SET EXERCISE » How many of the lines below contain the word "point"? Reply with the number alone.

TASK INPUT »
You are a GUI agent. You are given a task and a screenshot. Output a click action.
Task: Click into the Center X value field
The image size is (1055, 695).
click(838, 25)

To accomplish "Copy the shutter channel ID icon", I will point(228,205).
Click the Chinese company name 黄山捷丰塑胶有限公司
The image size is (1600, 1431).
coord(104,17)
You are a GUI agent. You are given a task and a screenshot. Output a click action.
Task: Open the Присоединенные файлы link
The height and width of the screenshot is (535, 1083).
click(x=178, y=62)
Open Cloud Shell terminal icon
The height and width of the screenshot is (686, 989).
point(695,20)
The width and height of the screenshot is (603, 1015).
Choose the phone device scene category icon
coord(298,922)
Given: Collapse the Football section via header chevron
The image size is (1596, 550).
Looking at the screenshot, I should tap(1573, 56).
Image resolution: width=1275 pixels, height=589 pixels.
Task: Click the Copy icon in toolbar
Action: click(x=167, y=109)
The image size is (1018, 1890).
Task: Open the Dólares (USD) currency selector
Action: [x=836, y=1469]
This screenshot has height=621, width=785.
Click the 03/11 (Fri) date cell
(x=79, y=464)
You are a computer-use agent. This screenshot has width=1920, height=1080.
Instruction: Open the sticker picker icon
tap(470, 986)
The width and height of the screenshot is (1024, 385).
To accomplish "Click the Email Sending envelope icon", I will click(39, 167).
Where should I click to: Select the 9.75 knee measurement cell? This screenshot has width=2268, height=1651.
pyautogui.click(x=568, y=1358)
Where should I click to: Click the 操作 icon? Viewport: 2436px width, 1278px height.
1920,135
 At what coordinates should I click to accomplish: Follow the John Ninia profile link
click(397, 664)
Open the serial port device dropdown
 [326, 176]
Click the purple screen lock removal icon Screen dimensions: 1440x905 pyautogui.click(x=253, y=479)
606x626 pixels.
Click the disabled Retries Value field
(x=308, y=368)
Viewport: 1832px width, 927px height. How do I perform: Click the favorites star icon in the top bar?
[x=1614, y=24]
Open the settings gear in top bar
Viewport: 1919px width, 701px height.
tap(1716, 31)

EXPECTED ANSWER » 2